Stored records:
▶

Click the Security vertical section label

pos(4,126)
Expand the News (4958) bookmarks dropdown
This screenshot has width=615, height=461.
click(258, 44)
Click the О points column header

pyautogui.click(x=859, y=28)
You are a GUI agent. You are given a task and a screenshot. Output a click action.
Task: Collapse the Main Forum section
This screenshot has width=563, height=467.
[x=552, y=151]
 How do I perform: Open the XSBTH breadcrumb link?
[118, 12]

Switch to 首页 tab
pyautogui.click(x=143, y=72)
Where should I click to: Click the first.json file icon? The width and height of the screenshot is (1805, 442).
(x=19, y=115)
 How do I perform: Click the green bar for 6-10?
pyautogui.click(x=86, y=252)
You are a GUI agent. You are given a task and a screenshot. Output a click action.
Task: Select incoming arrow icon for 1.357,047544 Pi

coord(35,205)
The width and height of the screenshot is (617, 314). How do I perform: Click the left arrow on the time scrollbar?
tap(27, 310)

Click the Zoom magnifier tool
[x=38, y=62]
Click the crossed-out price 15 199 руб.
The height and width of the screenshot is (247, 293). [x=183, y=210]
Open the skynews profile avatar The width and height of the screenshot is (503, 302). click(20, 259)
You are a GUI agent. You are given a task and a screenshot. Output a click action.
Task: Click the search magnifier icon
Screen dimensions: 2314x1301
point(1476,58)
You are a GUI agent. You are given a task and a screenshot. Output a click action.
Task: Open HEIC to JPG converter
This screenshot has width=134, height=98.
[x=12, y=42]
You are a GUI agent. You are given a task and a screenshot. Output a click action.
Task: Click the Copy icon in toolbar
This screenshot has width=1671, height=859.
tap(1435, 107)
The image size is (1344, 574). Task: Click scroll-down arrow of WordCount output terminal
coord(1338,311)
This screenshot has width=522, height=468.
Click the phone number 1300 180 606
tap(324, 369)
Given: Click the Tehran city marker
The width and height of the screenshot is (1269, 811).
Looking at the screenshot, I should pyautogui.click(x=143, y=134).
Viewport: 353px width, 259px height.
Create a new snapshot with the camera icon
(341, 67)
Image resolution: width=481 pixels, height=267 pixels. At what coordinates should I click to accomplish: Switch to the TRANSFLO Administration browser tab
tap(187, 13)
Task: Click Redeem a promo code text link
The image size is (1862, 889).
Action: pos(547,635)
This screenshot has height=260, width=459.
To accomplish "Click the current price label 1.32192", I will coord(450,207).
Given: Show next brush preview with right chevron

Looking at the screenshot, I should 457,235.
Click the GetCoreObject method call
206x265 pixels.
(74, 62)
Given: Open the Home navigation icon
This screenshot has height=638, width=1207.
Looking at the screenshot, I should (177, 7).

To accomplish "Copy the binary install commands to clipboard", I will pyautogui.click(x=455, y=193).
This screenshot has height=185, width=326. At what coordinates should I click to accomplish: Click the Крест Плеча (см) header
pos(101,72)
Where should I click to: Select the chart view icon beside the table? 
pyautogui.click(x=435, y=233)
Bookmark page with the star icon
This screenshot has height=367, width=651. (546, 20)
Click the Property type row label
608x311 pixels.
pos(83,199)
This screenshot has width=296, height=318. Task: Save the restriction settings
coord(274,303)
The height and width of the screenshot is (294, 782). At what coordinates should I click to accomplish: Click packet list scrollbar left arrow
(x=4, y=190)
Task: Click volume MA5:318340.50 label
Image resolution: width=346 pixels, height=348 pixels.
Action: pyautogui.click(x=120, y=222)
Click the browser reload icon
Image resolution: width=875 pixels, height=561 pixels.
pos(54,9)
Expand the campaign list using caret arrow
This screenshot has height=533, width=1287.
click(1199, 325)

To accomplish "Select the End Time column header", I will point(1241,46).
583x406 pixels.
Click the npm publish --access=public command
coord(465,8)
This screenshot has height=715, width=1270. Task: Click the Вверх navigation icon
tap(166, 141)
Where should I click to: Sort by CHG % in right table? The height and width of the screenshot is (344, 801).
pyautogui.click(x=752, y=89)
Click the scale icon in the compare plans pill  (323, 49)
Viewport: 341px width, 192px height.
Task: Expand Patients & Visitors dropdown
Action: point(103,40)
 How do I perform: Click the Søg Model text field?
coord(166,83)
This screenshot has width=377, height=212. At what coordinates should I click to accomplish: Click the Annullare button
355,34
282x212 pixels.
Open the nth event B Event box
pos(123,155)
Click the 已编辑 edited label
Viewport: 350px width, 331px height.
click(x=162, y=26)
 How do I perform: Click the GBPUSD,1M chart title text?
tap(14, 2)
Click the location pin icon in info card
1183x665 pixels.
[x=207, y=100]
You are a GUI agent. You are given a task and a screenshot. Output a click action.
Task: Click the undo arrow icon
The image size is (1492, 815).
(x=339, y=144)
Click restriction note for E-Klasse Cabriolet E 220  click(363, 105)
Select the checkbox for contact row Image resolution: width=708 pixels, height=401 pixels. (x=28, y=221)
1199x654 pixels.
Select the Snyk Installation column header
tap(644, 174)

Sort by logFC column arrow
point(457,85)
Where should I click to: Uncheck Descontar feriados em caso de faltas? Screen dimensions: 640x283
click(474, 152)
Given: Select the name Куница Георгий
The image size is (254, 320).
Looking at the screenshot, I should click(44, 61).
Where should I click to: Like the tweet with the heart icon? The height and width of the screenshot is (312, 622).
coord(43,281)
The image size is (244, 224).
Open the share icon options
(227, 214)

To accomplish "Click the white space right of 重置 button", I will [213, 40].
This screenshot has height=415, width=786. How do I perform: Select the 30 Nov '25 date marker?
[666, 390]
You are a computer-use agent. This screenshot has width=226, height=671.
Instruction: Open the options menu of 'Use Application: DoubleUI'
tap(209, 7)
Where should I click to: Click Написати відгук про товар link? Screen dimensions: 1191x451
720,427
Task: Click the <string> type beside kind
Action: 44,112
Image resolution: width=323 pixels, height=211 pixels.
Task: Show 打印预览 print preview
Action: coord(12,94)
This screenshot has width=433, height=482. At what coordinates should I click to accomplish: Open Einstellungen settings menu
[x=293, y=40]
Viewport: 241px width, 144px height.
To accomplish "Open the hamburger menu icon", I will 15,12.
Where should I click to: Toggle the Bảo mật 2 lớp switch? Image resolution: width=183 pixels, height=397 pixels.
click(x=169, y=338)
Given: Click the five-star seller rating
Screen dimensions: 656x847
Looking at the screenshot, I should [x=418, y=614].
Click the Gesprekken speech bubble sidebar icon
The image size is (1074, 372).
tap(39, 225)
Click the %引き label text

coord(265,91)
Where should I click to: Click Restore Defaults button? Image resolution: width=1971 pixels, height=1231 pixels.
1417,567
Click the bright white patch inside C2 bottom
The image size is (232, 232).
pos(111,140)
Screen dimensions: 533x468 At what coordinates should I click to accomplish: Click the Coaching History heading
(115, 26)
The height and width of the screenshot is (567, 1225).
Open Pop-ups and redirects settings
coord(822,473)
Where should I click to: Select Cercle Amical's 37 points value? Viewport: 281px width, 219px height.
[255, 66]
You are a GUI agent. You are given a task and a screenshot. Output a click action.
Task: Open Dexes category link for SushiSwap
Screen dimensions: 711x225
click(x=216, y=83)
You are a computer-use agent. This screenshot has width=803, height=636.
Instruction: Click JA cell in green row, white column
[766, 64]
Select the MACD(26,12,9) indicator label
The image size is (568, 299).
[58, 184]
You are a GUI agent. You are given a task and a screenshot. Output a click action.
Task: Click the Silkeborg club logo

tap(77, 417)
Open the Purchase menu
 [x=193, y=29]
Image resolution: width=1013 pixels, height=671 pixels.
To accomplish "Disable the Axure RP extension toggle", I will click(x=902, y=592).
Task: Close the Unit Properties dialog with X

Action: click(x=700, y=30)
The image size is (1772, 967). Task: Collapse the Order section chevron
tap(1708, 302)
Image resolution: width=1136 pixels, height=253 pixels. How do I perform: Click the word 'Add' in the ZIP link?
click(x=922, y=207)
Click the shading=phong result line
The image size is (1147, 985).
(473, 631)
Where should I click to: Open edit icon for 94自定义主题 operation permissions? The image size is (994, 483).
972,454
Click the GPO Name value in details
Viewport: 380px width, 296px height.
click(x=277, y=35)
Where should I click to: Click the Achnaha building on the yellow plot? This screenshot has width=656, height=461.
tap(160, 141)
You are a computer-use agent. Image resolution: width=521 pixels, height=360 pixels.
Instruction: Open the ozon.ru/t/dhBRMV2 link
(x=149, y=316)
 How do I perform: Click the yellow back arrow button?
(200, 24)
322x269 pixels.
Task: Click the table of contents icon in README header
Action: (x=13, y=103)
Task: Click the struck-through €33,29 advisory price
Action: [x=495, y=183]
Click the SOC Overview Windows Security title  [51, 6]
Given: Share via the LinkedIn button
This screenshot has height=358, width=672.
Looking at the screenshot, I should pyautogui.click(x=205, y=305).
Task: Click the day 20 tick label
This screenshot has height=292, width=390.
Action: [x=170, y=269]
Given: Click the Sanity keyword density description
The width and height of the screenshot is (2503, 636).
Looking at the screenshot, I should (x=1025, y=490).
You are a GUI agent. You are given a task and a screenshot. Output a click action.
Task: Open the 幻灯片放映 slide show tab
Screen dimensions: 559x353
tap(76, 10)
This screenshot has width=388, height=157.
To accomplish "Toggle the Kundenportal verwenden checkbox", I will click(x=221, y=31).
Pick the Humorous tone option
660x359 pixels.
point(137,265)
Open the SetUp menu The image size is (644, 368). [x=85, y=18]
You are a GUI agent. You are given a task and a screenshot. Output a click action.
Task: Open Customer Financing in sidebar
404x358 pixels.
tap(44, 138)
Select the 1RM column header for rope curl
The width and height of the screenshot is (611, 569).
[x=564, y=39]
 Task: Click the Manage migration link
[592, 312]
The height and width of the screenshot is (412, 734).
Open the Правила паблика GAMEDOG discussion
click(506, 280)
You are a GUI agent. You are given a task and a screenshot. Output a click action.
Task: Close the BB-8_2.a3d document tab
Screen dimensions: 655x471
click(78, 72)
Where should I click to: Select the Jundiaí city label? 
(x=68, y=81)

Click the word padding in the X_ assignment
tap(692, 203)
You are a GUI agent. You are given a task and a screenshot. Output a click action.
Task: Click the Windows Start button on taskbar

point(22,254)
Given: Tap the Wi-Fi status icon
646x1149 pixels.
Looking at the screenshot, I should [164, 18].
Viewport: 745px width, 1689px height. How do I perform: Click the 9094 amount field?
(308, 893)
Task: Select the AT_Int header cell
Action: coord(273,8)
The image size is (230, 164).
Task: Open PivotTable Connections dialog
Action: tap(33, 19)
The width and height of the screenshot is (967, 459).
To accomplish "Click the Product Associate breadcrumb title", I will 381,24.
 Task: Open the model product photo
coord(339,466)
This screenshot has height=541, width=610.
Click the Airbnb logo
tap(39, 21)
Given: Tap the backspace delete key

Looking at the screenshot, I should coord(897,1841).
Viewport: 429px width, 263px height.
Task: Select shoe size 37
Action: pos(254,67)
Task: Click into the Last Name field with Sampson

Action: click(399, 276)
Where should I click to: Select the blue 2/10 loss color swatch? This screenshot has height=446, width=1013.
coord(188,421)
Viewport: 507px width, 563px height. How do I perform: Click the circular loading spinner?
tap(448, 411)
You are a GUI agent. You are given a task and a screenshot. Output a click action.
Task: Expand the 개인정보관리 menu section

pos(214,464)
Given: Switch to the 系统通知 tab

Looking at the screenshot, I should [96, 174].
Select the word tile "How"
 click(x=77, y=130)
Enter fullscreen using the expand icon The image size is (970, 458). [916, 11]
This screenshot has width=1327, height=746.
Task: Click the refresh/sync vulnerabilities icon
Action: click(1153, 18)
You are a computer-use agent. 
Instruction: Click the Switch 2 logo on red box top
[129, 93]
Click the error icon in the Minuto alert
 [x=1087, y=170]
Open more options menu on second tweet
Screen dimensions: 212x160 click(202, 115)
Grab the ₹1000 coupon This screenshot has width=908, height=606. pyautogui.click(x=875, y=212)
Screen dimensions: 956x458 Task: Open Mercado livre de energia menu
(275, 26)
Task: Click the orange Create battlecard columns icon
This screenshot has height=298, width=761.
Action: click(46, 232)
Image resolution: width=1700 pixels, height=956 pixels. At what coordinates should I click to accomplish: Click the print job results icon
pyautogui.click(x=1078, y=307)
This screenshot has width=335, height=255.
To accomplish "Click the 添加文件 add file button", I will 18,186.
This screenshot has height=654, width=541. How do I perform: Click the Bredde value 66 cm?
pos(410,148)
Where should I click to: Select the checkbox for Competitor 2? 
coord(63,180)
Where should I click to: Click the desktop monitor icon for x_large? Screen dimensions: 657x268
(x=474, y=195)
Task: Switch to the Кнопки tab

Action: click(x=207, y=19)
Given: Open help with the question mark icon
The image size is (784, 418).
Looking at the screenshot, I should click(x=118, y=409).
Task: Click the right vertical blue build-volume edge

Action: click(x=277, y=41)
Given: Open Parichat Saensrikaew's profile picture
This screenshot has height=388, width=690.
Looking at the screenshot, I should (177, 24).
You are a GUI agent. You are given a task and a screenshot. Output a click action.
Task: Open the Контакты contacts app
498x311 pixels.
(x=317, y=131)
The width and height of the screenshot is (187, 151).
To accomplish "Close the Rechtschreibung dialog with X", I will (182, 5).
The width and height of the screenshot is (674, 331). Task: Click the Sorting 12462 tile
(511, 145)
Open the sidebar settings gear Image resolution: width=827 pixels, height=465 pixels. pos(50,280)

◀

Whenever the string "computer" shows up in a line of the entries, copy that line.

You are a computer-use agent. This screenshot has width=226, height=671.
You are a computer-use agent. This screenshot has width=803, height=636.
You are a computer-use agent. Image resolution: width=521 pixels, height=360 pixels.
You are a computer-use agent. 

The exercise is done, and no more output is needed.